"Care quality, diet, fluid balance."

I have had oesophageal dysmotility for almost a year, and have been unable to take anything more than thin liquids. I recently became dehydrated due to lack of ability to swallow more than 600/700 ml of fluid a day. I was admitted to DGRI Ward 7 and the board behind the bed was written up for a puree diet. I asked for this to be changed but was told it couldn't be changed and didn't matter as I was compos mentus. I transferred to ward 10 a couple of days later. I was not given a soft foods menu, despite requests, until three days after that. The only food I was told I could order was vegetable consommé which I had to write on the ordinary menu.

I was admitted mainly to be rehydrated at the request of my GP. It took from midday until after 5 to get a drip started .Things carried on for three days until the drip ran out. The doctor said they would prescribe fluids for the next 24 hrs and refer me to the SALT team and dieticians. As the fluids didn't arrive, and nobody came to see me, I repeatedly enquired about the fluids. A whole shift passed with various reasons offered for the lack of drip. When the night staff came on I continued to try. The Health care assistant told me to catch the senior nurse in the dark blue, not an easy task since I have mobility problems, and they didn't come in to our room.

Later I asked them again and they showed me my fluid balance chart, pointing out I'd had plenty of liquid. The chart was filled in with amounts which I hadn't had. The most noticeable being 600ml of water which had been in my jug. When my husband checked the charts at lunchtime next day, when I finally got a drip up, he found that 600 ml had been written in every day even though I had not drunk any. Also other fluid intake had been marked down without me having had it, just from what had been delivered. Nobody asked what I had actually had at any point. This information was being taken at face value by various people who were checking on my blood chemistry and kidney function, and explained comments about how well I was doing at getting things down, and how I might get home without a naso-gastric tube, which had puzzled me at the time.

I would like to say that individual members of staff were very helpful, particularly one person who wrote up the problems in my notes and helped make some sense of it. They also arranged for the nurse in charge to come and talk to us.

I had also asked for suppositories, since I have problems due to my lack of intake and spinal cord strictures I was offered a glove and KY jelly, which isn't easily usable with my spinal problems.

I'm still working on getting a 60mg dose of liquid codeine as oppose to a single tablets worth.

I was in this ward early in the year, and did not have good experiences then, but came in hopeful that this time would be better, (My speech and mobility are better and I can communicate well). I don't think anyone deliberately tries to be difficult, but that inefficient habitual behaviours lead to patient misery. 

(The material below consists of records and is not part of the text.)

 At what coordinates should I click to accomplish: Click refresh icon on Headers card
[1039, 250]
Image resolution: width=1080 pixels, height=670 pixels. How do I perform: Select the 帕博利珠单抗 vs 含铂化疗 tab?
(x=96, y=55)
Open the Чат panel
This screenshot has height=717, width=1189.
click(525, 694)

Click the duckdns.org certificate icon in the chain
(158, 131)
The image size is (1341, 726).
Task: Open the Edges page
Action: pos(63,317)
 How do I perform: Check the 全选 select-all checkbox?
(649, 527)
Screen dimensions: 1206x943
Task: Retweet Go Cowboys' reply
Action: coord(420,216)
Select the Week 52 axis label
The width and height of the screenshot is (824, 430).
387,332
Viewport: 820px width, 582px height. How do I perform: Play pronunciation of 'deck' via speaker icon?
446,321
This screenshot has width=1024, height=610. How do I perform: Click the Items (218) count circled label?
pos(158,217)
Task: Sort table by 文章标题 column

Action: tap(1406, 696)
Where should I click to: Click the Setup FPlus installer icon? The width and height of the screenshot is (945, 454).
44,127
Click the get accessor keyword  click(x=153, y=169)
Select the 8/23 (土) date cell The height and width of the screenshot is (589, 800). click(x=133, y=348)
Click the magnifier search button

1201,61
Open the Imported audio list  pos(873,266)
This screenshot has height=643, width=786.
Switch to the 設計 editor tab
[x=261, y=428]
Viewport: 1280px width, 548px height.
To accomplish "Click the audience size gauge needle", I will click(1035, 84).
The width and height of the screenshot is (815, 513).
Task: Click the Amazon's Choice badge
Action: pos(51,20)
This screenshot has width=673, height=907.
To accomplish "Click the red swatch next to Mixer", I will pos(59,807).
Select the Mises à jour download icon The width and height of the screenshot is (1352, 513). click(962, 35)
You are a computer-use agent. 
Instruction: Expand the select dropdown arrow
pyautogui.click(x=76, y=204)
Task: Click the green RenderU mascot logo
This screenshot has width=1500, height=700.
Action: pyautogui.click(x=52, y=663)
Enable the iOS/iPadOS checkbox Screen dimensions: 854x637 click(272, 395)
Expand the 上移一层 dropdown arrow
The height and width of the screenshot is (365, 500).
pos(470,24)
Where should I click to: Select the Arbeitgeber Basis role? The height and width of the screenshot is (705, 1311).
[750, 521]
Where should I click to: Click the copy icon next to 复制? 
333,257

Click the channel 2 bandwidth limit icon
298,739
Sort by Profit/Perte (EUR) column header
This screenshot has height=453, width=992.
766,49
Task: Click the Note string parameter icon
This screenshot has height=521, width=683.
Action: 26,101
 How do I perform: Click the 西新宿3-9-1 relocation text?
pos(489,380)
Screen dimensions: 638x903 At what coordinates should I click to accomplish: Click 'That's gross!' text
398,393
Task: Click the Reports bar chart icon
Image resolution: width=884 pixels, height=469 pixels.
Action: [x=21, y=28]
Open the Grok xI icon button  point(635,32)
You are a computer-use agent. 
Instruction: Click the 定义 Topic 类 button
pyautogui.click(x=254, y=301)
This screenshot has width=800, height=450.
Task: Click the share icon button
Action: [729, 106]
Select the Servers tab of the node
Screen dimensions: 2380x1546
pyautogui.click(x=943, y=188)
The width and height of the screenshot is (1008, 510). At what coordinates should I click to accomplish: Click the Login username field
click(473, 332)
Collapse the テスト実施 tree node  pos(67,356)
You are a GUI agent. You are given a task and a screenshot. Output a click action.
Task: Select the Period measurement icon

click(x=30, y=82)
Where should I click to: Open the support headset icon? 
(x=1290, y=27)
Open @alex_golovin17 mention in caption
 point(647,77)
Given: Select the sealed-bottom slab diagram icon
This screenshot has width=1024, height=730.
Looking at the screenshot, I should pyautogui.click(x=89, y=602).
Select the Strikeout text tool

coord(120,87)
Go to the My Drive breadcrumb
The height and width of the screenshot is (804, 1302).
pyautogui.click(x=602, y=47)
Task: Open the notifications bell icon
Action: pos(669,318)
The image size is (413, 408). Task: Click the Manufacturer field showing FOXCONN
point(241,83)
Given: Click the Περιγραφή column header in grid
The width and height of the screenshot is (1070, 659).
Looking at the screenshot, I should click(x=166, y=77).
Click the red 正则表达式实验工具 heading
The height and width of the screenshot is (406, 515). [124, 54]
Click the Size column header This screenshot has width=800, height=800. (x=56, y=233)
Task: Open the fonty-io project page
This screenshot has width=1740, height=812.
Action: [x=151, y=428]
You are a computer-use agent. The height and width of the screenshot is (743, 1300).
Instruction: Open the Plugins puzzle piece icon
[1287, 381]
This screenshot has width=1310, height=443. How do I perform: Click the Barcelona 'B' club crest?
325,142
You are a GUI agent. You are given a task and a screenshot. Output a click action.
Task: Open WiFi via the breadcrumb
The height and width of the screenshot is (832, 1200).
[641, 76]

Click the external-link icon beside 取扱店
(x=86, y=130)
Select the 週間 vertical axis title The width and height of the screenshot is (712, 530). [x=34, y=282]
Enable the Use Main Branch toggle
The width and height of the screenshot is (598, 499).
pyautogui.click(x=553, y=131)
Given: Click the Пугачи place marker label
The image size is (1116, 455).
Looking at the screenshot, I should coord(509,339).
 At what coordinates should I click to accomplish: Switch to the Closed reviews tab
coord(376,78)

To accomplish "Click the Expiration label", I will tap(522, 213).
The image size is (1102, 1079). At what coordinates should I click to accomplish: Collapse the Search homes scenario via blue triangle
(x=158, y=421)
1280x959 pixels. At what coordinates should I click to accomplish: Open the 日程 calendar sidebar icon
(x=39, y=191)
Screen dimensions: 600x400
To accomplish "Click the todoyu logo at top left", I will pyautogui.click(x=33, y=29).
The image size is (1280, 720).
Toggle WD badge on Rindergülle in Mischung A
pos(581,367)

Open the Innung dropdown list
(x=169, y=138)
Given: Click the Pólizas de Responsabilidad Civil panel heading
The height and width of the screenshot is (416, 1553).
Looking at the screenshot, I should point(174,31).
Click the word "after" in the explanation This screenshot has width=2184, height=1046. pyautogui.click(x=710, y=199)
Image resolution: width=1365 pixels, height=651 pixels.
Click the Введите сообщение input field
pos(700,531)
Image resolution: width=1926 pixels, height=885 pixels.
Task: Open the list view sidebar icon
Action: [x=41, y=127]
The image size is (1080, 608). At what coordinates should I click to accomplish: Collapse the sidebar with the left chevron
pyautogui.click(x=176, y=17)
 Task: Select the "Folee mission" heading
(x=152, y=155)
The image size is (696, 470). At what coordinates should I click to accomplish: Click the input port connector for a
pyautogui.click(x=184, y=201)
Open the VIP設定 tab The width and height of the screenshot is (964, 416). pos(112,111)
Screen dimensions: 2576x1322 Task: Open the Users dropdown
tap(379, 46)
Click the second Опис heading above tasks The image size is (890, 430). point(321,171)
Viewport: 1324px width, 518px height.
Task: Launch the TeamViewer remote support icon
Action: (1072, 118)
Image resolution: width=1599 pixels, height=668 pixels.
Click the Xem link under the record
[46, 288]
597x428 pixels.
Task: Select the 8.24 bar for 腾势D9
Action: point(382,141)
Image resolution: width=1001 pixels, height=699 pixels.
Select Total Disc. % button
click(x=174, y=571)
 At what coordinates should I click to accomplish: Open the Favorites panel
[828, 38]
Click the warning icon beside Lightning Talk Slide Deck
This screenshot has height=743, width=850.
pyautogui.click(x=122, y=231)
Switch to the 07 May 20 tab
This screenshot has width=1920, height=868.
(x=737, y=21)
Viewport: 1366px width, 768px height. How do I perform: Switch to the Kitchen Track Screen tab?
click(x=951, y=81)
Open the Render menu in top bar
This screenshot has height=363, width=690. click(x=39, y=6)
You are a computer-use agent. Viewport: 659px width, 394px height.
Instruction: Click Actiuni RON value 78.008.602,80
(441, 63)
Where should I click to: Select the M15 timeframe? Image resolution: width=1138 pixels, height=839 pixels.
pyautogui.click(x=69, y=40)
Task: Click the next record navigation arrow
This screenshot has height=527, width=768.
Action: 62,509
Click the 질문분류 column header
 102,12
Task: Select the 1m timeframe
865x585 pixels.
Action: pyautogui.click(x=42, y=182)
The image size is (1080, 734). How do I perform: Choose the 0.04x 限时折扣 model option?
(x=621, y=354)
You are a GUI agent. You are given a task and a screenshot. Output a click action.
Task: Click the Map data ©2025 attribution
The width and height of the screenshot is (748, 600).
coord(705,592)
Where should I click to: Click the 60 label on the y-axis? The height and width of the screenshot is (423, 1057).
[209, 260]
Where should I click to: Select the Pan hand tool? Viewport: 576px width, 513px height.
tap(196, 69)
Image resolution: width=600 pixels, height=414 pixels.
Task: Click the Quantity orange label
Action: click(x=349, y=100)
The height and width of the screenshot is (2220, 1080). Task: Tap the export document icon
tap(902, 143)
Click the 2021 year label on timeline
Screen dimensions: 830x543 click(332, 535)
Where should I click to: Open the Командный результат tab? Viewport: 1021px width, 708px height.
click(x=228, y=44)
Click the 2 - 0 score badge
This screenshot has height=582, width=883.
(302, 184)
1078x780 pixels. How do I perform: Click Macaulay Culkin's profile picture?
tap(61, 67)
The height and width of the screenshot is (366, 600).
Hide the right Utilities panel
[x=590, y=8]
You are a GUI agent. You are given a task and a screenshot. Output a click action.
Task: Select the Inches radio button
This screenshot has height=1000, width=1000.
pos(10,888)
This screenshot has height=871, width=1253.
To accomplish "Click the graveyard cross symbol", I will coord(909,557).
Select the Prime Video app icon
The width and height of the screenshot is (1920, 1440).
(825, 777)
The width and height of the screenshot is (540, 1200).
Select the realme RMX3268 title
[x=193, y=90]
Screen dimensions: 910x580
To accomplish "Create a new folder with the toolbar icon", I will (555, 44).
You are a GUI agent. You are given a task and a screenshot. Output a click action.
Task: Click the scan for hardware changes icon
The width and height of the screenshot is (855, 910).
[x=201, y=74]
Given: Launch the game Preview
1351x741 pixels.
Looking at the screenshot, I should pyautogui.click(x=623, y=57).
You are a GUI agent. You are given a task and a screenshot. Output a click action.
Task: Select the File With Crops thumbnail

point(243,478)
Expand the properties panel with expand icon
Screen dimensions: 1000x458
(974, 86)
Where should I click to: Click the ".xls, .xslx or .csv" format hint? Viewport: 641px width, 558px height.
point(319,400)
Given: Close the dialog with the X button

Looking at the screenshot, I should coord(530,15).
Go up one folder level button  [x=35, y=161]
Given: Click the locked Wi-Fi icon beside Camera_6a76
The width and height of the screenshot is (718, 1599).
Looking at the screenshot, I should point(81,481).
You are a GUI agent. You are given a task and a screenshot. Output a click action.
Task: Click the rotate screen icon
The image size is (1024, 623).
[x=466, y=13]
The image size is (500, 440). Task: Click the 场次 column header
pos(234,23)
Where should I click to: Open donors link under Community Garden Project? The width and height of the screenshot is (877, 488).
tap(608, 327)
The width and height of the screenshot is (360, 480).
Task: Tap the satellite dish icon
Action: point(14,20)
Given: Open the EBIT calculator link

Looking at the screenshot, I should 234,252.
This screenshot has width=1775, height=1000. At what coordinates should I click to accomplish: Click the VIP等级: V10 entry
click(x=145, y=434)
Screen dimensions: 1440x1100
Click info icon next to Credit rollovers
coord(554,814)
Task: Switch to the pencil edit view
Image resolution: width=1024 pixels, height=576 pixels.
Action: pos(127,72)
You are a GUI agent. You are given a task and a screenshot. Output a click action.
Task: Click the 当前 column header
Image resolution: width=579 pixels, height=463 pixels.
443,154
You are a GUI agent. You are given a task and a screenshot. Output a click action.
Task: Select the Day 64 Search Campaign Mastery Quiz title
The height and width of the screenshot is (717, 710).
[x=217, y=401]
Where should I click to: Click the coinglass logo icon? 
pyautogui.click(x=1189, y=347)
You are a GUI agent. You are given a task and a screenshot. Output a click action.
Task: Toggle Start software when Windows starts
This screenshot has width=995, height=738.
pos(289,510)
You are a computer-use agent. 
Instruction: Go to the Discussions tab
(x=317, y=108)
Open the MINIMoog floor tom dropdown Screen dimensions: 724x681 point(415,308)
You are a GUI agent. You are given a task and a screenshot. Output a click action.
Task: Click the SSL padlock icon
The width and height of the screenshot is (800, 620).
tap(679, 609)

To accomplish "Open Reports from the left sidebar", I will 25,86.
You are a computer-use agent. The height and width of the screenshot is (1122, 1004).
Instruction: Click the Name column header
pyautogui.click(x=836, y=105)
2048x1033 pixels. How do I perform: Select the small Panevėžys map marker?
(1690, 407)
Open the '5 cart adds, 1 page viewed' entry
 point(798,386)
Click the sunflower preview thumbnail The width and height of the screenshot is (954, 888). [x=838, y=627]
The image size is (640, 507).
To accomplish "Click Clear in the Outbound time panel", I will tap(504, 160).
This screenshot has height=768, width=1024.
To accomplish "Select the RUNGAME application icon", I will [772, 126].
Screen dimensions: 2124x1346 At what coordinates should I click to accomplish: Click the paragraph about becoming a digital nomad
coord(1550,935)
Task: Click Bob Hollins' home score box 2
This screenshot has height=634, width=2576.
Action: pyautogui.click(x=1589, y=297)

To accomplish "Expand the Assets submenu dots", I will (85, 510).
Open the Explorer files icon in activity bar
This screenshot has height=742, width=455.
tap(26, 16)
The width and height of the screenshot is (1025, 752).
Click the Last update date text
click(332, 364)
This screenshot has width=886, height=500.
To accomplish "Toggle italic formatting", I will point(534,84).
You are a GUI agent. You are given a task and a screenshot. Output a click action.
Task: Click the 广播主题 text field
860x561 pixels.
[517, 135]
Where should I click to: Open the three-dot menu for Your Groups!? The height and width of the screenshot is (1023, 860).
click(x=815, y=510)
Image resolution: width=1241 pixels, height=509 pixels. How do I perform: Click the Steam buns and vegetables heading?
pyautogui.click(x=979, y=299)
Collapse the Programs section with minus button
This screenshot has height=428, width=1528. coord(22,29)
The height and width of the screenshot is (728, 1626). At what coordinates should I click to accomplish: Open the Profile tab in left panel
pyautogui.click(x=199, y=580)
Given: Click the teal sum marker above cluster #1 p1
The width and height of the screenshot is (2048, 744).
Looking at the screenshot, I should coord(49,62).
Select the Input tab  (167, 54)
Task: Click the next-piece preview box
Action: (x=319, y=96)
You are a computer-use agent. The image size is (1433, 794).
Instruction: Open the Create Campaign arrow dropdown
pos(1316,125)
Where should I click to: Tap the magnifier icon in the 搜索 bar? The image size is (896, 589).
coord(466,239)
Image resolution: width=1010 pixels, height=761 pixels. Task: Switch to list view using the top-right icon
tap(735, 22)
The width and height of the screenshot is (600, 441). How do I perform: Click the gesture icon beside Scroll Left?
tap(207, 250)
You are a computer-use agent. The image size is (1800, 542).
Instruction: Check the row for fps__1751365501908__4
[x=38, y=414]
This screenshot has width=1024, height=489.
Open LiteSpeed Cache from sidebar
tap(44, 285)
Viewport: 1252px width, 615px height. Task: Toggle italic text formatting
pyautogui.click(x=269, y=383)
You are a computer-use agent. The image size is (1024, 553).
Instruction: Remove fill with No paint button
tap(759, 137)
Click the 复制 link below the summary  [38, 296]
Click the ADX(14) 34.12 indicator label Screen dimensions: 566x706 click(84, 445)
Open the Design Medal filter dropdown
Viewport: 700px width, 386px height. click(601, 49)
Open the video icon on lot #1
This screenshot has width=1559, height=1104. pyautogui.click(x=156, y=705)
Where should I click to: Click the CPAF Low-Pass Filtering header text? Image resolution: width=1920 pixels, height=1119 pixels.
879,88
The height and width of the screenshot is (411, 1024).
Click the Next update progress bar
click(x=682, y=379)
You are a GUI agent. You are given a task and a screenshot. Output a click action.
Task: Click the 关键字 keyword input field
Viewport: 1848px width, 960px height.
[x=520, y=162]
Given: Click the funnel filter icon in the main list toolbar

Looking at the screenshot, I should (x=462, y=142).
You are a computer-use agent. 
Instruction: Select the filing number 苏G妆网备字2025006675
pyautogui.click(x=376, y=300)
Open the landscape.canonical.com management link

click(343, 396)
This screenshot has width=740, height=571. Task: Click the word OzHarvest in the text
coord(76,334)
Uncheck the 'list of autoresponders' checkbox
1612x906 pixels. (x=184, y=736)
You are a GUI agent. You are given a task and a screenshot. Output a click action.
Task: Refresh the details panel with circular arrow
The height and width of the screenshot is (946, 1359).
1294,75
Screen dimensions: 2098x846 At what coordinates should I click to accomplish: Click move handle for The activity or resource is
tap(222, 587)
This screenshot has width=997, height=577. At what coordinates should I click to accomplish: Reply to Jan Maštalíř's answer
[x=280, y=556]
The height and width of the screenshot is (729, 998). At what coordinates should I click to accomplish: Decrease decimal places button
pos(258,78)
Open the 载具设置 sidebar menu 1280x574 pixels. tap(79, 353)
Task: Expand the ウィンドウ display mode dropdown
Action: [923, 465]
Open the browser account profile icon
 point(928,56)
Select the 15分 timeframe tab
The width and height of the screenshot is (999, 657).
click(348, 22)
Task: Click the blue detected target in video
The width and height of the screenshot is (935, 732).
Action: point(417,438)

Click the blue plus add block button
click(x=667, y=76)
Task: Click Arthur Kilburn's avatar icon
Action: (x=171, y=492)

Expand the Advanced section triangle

My fellow patients and I have been helping an elderly lady with her food, and making sure she can get drinks placed out of her reach.

This is terribly long and complicated, my condition is a bit that way too, but us patients need to be listened to and consulted. Box after box is ticked with no conversations, from skin health to Fluid Balance. 

And I'm no one's darling!

I know nursing is hard, Doctor's make mistakes and no one's perfect. We need a way of dealing with things and listening to patients.